• Records shown:
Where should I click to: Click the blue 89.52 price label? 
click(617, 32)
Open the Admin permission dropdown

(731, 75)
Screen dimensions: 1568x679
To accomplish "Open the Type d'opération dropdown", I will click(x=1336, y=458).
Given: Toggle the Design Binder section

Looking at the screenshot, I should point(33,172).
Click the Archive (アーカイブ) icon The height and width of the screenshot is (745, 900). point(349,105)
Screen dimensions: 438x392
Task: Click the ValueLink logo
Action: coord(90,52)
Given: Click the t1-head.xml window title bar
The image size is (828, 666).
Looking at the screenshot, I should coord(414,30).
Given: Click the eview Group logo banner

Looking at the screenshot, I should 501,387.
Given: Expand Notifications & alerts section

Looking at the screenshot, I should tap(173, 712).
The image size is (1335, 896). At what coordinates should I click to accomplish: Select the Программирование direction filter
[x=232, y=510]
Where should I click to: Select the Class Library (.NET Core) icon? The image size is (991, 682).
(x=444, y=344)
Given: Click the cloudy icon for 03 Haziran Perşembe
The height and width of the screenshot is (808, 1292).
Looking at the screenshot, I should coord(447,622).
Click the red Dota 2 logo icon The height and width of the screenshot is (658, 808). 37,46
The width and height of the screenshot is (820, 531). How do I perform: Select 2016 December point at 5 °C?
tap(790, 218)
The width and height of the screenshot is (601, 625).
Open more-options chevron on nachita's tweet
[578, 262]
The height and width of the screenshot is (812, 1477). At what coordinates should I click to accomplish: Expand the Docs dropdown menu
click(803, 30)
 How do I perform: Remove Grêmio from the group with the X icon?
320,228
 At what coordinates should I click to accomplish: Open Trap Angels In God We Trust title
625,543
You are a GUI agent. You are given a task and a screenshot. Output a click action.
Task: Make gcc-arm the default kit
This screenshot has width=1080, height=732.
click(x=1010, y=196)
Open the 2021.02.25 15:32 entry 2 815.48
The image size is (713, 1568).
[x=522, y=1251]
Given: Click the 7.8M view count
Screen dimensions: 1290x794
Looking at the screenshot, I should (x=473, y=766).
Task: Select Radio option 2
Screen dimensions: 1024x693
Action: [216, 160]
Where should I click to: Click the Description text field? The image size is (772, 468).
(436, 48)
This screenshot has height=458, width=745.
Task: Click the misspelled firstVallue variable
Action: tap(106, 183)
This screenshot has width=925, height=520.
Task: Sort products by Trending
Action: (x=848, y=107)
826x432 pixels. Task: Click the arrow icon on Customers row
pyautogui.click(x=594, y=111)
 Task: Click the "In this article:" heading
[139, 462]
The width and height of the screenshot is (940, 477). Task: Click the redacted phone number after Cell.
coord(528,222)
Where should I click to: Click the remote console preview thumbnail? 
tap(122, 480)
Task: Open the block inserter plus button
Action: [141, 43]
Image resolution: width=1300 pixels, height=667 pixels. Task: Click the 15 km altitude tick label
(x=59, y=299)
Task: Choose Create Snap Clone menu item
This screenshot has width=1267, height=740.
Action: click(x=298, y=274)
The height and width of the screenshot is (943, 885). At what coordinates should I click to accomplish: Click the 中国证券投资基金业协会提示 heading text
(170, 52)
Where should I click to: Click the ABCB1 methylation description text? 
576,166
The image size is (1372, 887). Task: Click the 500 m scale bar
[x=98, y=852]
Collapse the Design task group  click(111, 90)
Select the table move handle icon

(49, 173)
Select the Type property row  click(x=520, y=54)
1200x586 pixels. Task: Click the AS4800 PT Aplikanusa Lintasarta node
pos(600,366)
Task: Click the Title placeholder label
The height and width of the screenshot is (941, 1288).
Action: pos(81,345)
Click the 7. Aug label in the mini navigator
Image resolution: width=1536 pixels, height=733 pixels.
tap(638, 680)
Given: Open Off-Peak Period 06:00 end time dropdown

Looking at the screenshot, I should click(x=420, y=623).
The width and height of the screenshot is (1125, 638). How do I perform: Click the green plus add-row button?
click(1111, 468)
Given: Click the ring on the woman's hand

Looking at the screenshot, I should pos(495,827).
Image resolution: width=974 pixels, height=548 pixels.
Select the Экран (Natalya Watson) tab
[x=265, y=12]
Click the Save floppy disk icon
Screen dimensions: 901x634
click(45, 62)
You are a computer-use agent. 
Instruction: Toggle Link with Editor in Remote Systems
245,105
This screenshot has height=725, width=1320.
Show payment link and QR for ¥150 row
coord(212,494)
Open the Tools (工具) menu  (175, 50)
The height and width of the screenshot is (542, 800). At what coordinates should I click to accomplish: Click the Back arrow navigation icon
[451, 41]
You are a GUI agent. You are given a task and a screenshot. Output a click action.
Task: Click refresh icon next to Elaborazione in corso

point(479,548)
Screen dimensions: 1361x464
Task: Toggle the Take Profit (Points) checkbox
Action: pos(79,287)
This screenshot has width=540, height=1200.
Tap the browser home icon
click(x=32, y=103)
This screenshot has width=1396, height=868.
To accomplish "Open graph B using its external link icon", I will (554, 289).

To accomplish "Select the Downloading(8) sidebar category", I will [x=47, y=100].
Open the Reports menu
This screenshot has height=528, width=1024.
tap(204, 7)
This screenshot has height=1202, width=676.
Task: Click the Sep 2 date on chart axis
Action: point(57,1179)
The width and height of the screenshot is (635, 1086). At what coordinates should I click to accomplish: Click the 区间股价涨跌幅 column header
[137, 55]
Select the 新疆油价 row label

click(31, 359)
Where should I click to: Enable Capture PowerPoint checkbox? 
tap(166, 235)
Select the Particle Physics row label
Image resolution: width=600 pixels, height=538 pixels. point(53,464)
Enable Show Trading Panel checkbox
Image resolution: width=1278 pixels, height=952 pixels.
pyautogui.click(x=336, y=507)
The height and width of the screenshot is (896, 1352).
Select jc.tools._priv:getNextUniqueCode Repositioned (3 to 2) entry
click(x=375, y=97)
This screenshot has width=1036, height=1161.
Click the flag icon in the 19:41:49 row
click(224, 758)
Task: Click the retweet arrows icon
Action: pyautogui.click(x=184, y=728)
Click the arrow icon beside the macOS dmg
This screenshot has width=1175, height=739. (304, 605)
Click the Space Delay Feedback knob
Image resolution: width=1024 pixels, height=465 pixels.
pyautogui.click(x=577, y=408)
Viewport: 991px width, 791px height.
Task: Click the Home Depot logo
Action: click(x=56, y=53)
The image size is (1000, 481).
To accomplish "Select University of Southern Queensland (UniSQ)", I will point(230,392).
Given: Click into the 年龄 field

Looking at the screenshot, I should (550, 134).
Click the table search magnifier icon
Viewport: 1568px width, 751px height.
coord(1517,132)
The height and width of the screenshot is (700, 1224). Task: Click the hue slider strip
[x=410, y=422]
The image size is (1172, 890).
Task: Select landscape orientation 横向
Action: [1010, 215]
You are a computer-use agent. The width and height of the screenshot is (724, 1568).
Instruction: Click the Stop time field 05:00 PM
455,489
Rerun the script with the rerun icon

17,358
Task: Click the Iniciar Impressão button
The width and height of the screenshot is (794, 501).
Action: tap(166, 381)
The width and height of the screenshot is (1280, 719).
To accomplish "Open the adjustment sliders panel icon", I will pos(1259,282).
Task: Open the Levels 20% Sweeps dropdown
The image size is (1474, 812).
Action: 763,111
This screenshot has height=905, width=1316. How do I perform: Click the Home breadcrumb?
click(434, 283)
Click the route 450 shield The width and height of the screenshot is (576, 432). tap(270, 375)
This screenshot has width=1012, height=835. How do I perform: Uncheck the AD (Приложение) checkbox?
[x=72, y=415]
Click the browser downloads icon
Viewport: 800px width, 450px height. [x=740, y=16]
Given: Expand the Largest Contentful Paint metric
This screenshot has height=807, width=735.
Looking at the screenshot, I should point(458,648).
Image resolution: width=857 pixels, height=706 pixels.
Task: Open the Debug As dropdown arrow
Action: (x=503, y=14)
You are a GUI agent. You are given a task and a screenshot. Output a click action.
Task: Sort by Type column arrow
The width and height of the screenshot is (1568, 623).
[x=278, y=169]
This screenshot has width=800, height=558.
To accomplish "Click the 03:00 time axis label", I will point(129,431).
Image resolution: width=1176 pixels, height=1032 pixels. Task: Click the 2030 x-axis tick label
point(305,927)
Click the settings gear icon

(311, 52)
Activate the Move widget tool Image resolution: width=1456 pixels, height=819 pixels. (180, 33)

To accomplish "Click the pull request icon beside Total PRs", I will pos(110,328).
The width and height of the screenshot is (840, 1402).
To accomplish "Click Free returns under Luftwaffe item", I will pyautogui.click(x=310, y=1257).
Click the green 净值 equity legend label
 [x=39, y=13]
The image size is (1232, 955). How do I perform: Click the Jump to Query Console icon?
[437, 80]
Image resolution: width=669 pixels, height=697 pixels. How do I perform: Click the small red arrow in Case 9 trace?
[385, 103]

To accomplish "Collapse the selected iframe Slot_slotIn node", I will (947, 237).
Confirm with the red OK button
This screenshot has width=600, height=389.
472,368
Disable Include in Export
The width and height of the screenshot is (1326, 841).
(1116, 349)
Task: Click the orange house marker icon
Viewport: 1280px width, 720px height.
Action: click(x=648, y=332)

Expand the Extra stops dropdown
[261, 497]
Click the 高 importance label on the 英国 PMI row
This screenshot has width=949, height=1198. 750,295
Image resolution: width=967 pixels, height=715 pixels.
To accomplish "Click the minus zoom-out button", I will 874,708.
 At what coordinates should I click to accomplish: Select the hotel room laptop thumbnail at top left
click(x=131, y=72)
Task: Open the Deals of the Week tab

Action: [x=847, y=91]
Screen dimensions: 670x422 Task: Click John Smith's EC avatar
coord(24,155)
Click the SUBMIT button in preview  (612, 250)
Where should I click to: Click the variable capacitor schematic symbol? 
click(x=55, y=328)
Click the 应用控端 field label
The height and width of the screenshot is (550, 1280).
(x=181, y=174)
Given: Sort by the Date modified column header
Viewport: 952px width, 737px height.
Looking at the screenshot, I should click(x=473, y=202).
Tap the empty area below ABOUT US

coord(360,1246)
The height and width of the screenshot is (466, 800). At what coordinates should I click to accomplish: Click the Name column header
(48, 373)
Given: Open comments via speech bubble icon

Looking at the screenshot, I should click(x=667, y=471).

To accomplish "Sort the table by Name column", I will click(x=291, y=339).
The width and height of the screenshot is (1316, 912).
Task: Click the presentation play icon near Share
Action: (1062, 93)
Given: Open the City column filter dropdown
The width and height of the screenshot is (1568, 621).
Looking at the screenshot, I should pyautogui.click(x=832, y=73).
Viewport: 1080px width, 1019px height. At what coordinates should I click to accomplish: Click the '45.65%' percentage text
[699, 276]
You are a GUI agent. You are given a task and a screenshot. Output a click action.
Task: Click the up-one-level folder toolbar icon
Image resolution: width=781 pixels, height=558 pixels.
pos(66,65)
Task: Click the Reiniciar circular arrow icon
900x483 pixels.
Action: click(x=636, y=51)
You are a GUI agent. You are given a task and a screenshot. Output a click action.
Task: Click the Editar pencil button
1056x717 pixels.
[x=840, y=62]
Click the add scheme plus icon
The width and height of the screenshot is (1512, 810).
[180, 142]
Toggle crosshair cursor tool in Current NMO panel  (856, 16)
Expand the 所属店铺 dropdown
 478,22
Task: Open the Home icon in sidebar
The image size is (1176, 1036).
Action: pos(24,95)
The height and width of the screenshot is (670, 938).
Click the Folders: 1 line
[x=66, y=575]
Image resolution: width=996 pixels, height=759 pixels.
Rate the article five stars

• Exercise prompt:
Extract every line above that contains the word "Collapse".

• Result for this exercise:
Collapse the Design task group  click(111, 90)
To accomplish "Collapse the selected iframe Slot_slotIn node", I will (947, 237).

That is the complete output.